The rough rule of thumb when posting to social media was that for every piece of self-promotional content you posted, you needed to post 4 pieces of content that were relevant to your audience so that your feed was relevant to your audience and not just a constant stream of "ME ME ME, BUY BUY BUY". This meant that 80% of your social media posts were promoting someone or something else. With bigger brands, this isn't so much of an issue as they can cross-promote their products, services, blog posts etc, but with smaller companies or bootstrapping startups, that is a lot of time to invest in promoting other people's products, services and content.
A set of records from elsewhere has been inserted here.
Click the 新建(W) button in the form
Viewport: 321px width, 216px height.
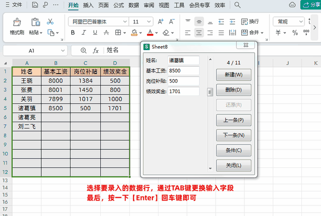pos(234,75)
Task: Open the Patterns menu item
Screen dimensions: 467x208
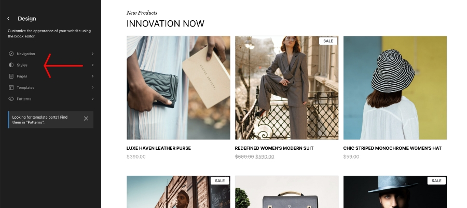Action: click(51, 99)
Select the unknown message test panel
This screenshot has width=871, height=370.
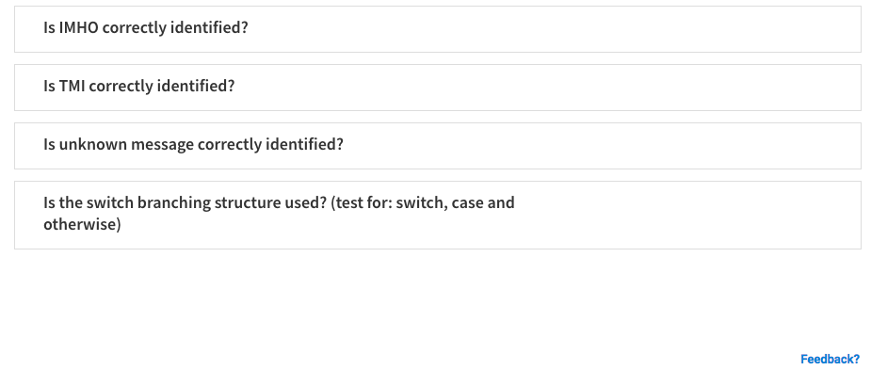(x=438, y=146)
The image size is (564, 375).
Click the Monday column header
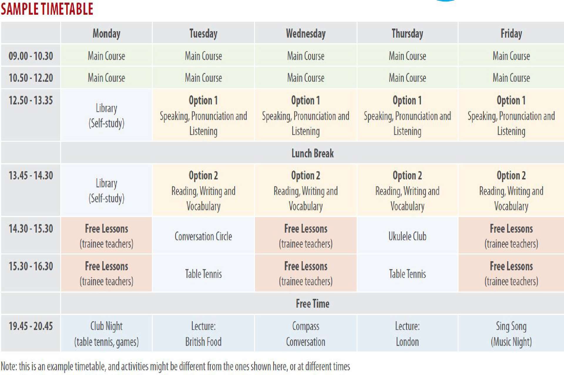point(106,33)
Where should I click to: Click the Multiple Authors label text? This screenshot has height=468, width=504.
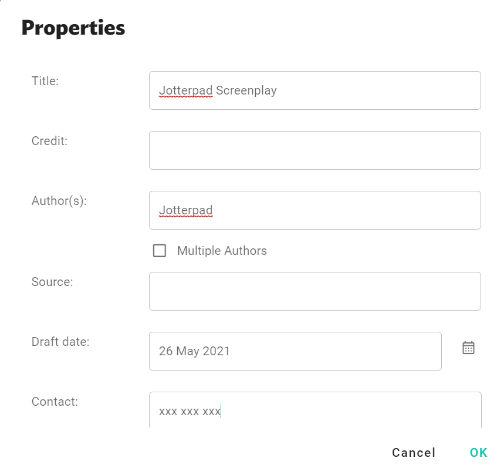pyautogui.click(x=222, y=251)
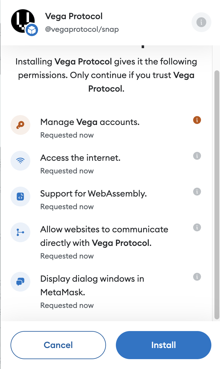
Task: Click the WebAssembly code file icon
Action: 20,197
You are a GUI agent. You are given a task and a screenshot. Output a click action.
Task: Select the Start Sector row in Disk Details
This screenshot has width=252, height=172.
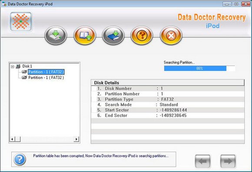click(168, 110)
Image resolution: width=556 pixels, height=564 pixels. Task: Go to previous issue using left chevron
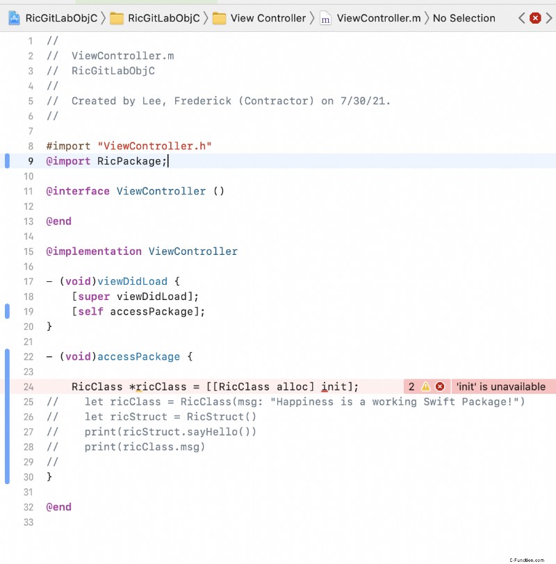coord(522,18)
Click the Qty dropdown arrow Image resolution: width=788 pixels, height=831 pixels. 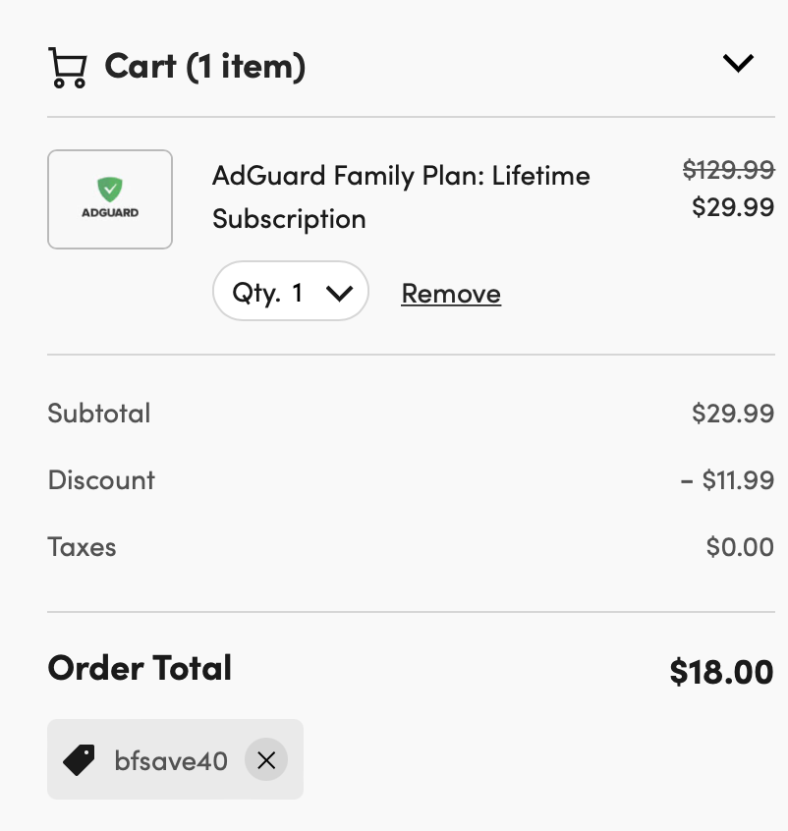click(339, 293)
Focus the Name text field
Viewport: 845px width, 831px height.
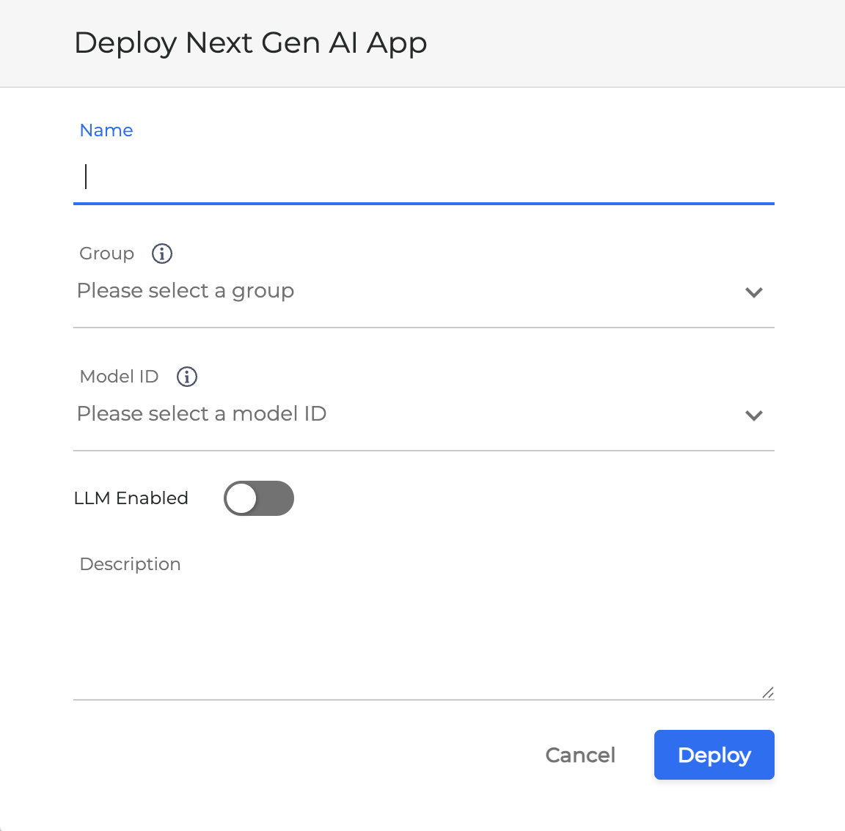tap(424, 177)
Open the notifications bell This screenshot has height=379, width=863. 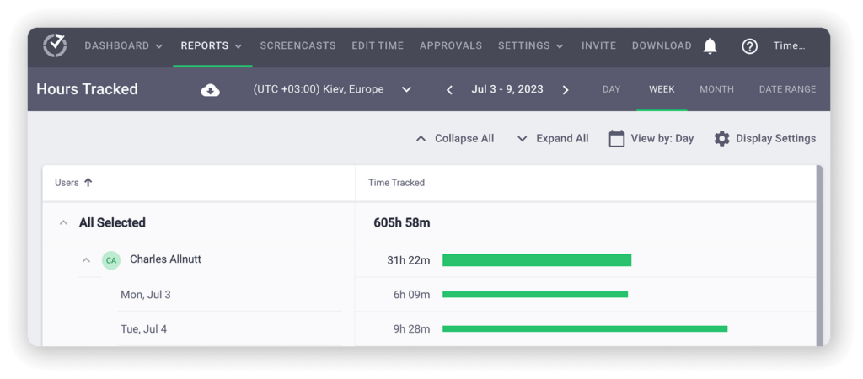(x=710, y=46)
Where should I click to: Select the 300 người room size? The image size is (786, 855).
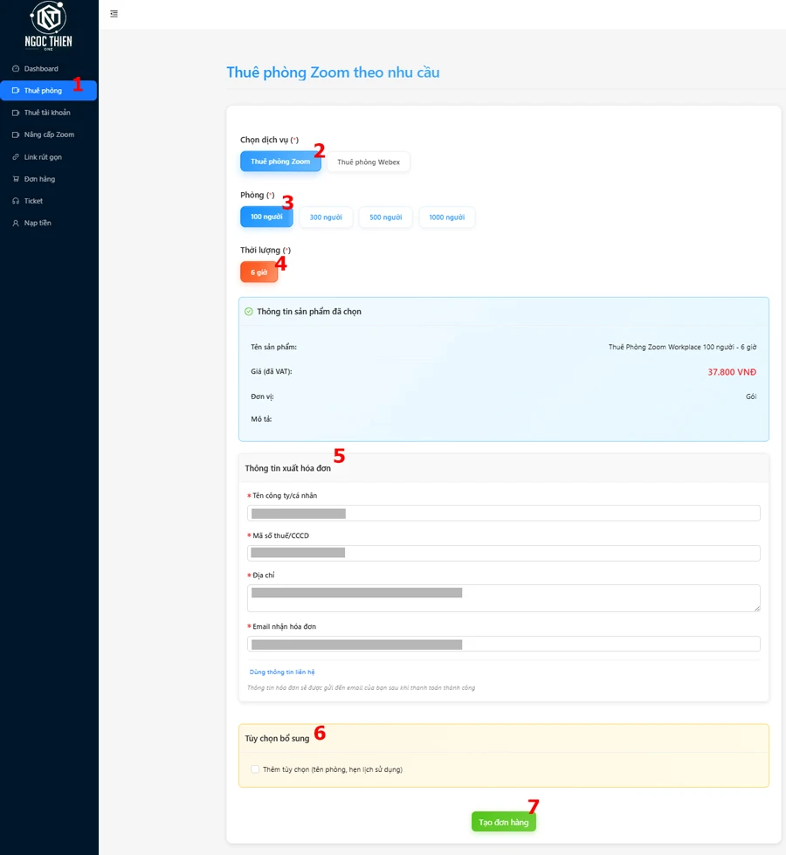pyautogui.click(x=326, y=217)
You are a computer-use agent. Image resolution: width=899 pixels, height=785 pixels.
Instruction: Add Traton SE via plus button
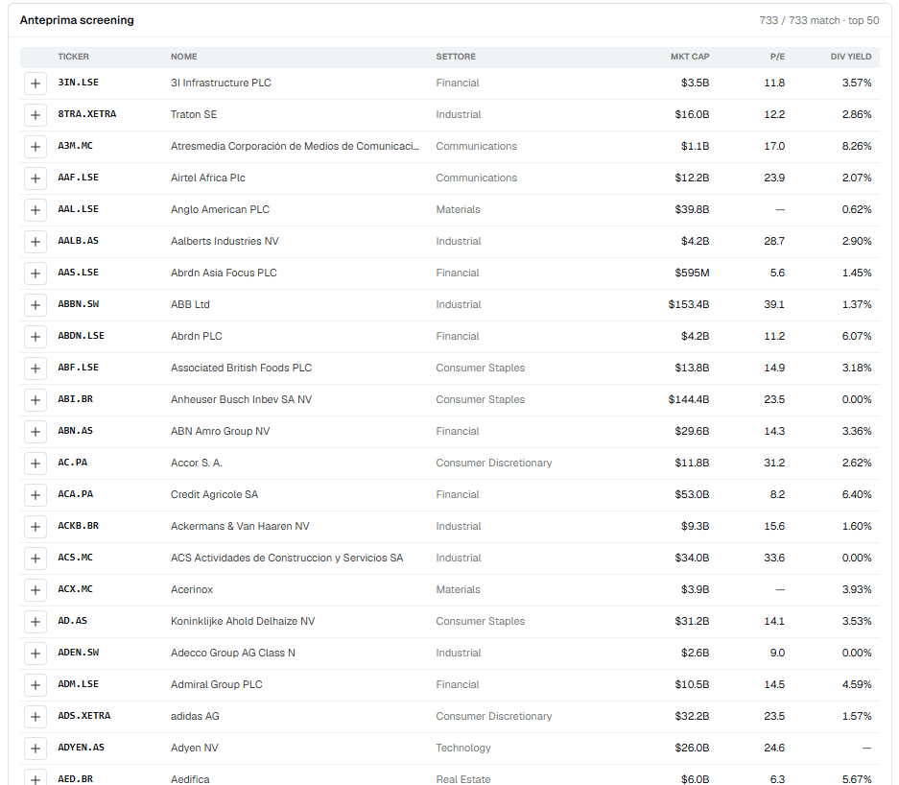point(35,115)
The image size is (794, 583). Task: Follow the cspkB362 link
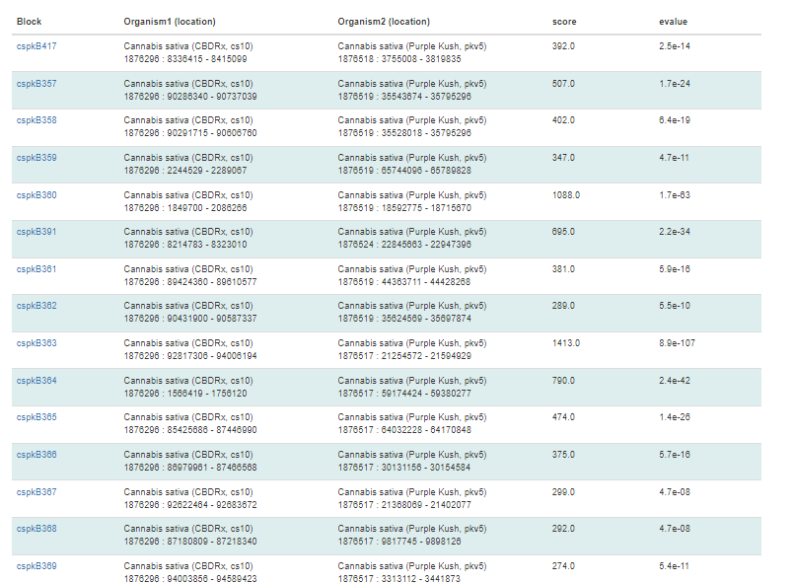pyautogui.click(x=36, y=306)
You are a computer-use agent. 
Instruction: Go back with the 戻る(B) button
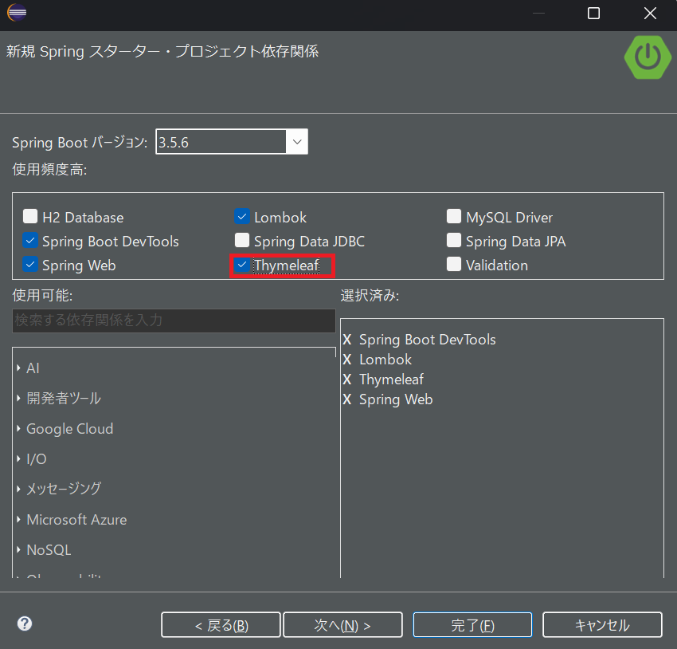click(x=221, y=625)
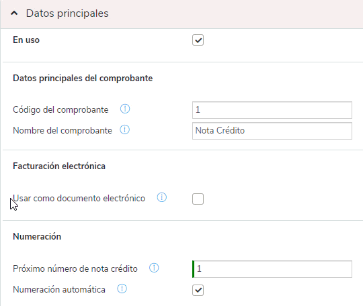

The initial iteration of ShoutAbout was an attempt to provide more value to the user sharing the content by providing a call-to-action on that 80% of shared content which allowed you to promote your product or services.
Retrospective
When sharing links, original content needed to be wrapped up in a special link so the call-to-action could be added but there was a reputational and trust barrier issue that came out of this as the link shared didn't match the source i.e. the ShoutAbout link would be something like https://lets.shoutabout.it/1234
but the original source could have been https://designremotely.co/blog/vital-ux-designer-interview-questions-to-know/ and that didn't sit well with Alistair and me.
During beta, we also found that several users were creating multiple accounts and using ShoutAbout to mask malware links and removing and blocking this user activity started taking more and more time until we were doing mostly blocking tasks than developing the product and due to this we made the hard decision to shut down the service.
A few months later we spun it back up as a URL shortener service but continued to encounter similar bad actors and again shut it down due to time needed to keep the system clean.